Figure 6:. Astakine (astk) induces hemocyte proliferation and differentiation in I. scapularis.

(A) Total number of hemocytes collected from unfed I. scapularis nymphs microinjected with corresponding amounts of rAstk (orange) or bovine serum albumin (BSA; grey) as a control (n=14–24). (B) Percentage of hemocyte morphotypes present in unfed I. scapularis nymphs microinjected with 5ng rAstk (orange) compared to BSA controls (grey) (n=10). (C) astk silencing efficiency, (D) total number of hemocytes and (E) percentage of hemocyte morphotypes in engorged ticks previously microinjected with astk siRNA (si-astk; blue) or scrambled RNA (sc-astk; grey) and fed on uninfected mice (n=8–20). Results represent mean ± SD. At least two biological replicates were performed. Statistical significance was evaluated by (A) one-way ANOVA or (B-E) an unpaired t-test with Welch’s correction. **p<0.01; ***p<0.001; ****p<0.0001. rAstk=recombinant astakine.

Figure 7:. Manipulation of hemocyte subtypes and their marker genes affects tick fitness.

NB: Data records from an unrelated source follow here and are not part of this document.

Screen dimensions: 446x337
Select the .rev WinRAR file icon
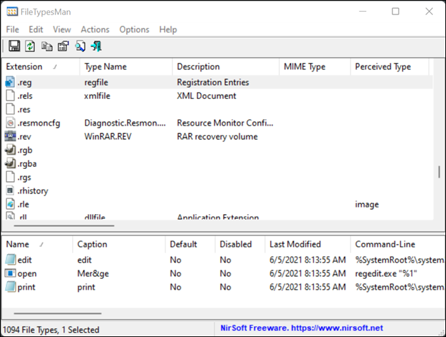pyautogui.click(x=10, y=137)
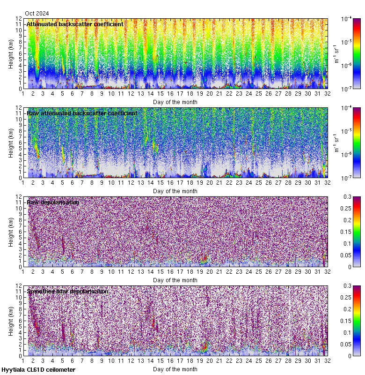
Task: Click the "Hyytiala CL61D ceilometer" instrument label
Action: click(38, 370)
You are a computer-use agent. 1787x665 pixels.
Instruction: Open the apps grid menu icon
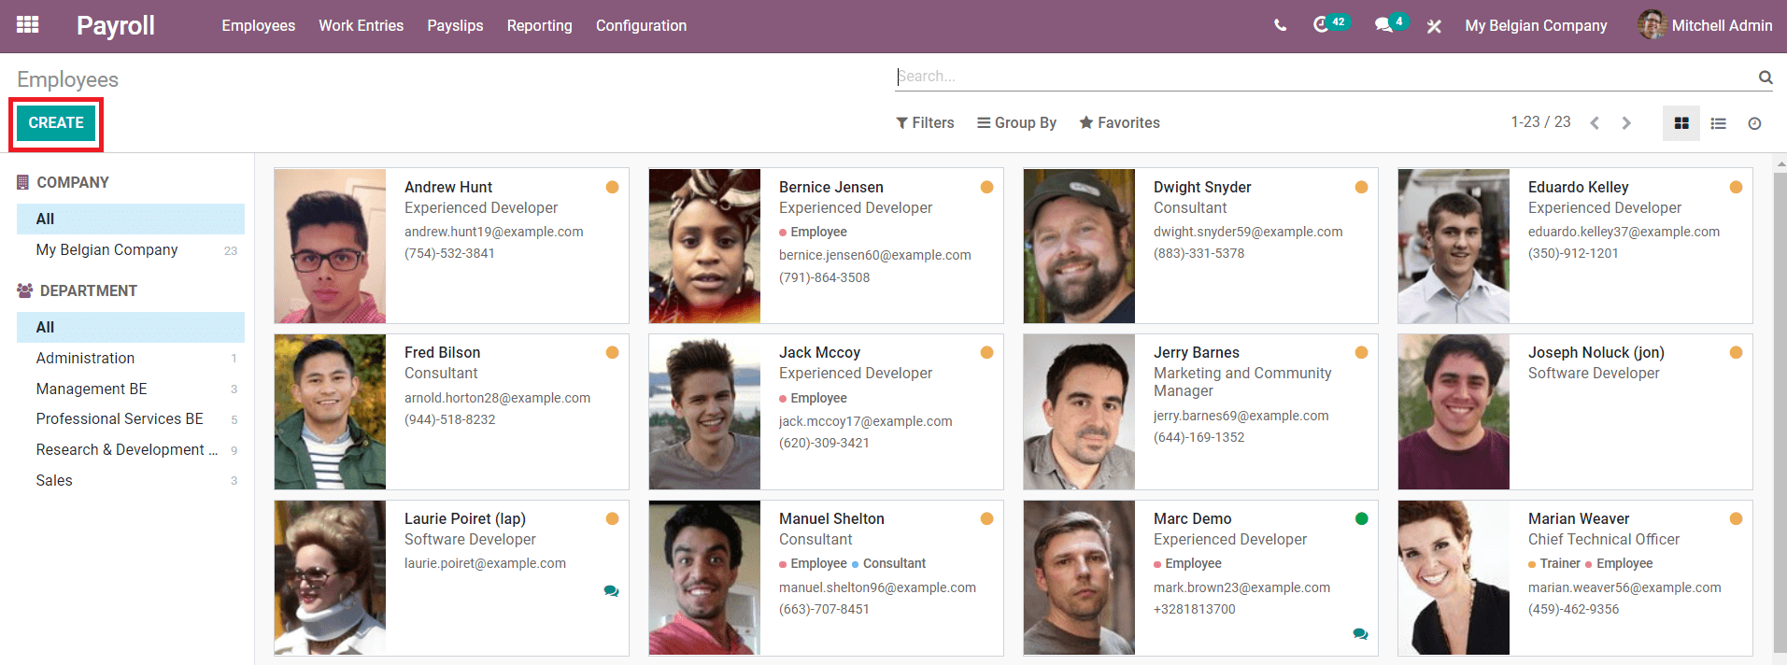(28, 25)
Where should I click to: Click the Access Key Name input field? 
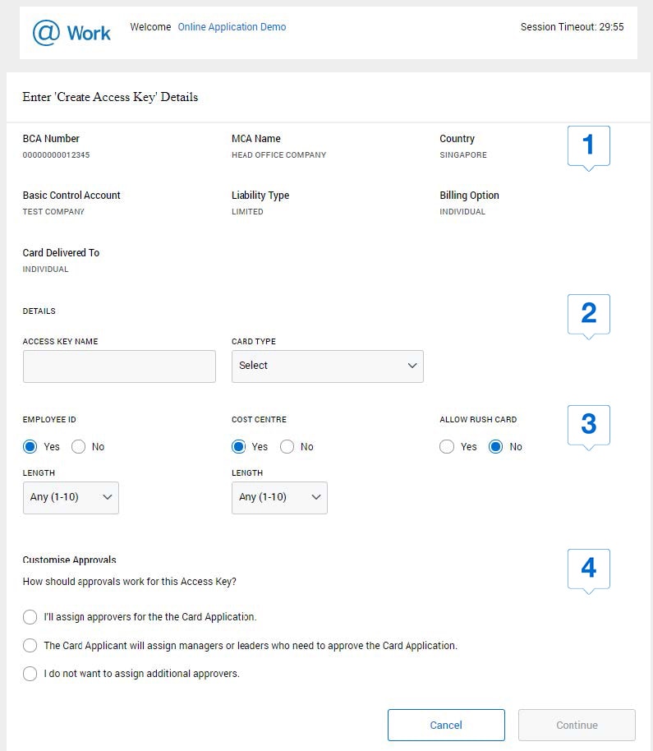(118, 366)
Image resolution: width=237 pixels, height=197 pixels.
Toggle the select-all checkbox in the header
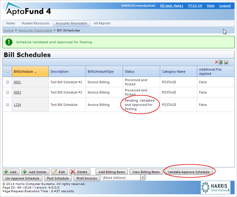8,71
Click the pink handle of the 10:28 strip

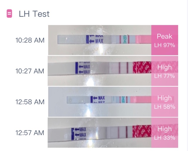pos(143,39)
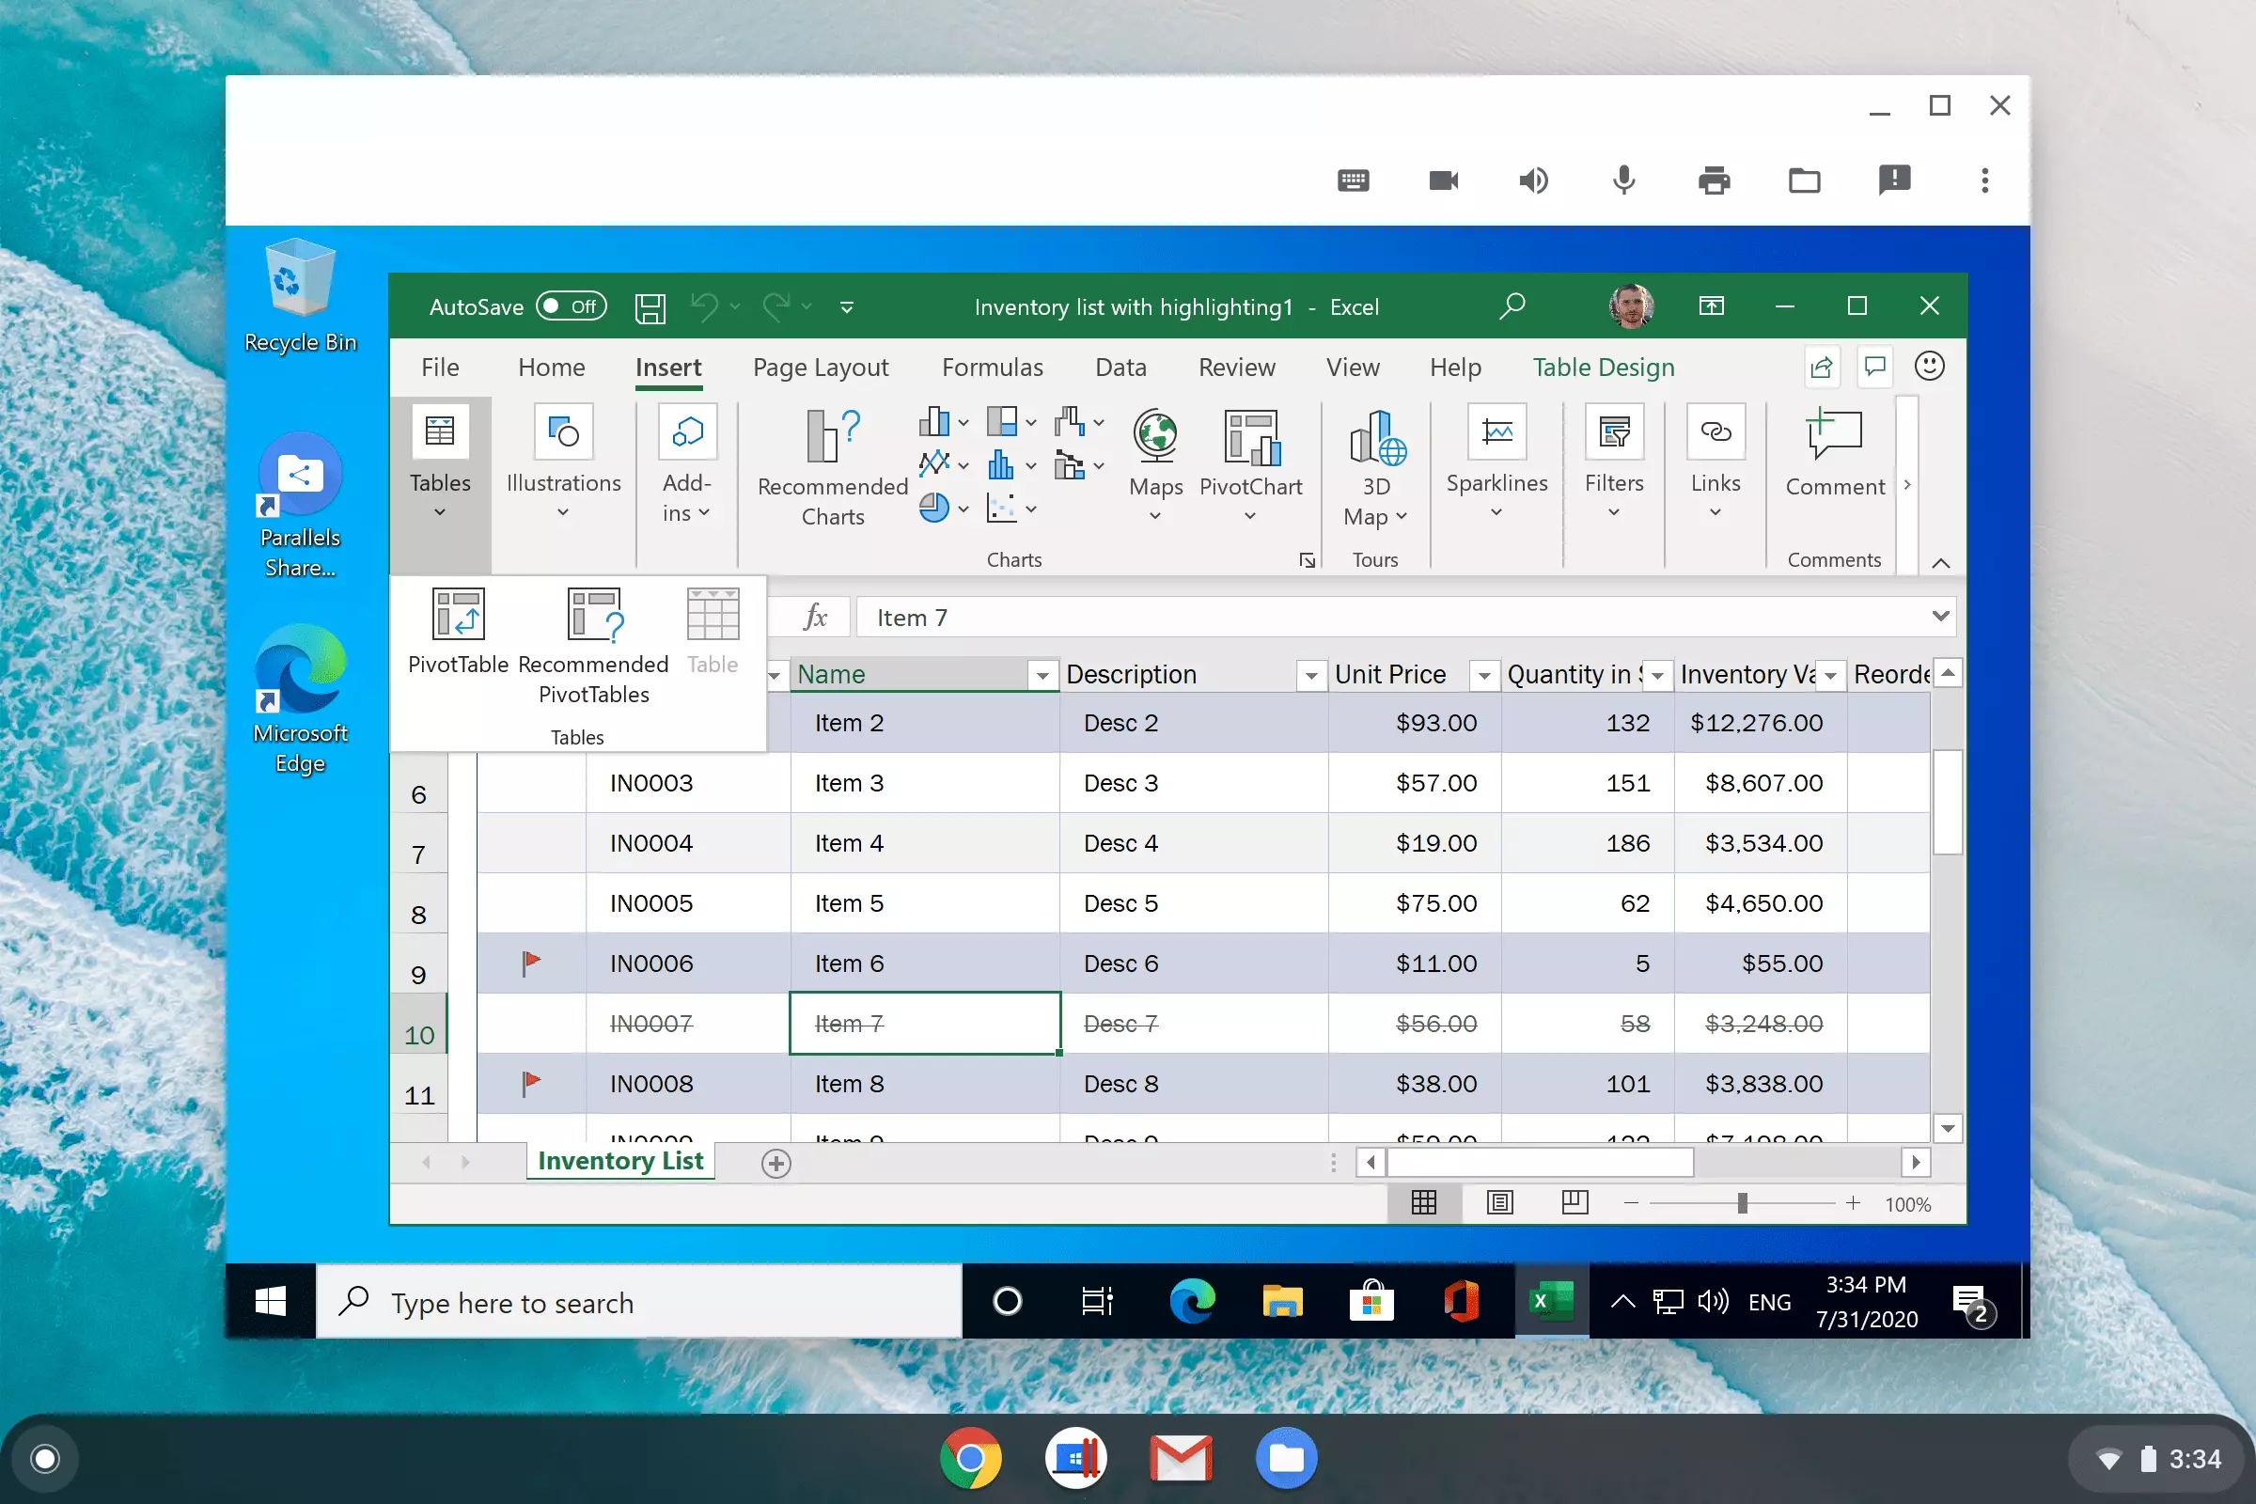Click the Illustrations group expander button

[x=562, y=513]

(A-D) Ticks were microinjected with clodronate (blue) or empty liposomes as a control (grey) and allowed to feed on uninfected mice. (A) Total number of hemocytes (n=9) and (B) morphotype percentages were determined in the hemolymph (n=8–9). (C) Weight of engorged nymphs (n=25–34) and (D) expression of hemocytin (hmc) and astakine (astk) in individual ticks was measured (n=18–20). (E) Weight of engorged nymphs post-microinjection with hmc siRNA (si-hmc; blue) or scrambled RNA (sc-hmc; grey) fed on uninfected mice (n=20–23). (F) Weight of engorged nymphs microinjected with astk siRNA (si-astk; blue) or scrambled RNA (sc-astk; grey) fed on uninfected mice (n=21–29). (G) Percentage of nymphs that molted to adults after treated with si-hmc or sc-hmc and (H) si-astk or sc-astk. Results are represented as (A-F) mean ± SD or as (G-H) a percentage of ticks that molted from the total recovered after feeding. At least two biological replicates were performed. Statistical significance was evaluated by (A-B, D) an unpaired t-test with Welch’s correction, (C, E, F) Mann–Whitney U test or (G-H) by a Fisher exact test. *p<0.05; **p<0.01; ***p<0.001; ****p<0.0001.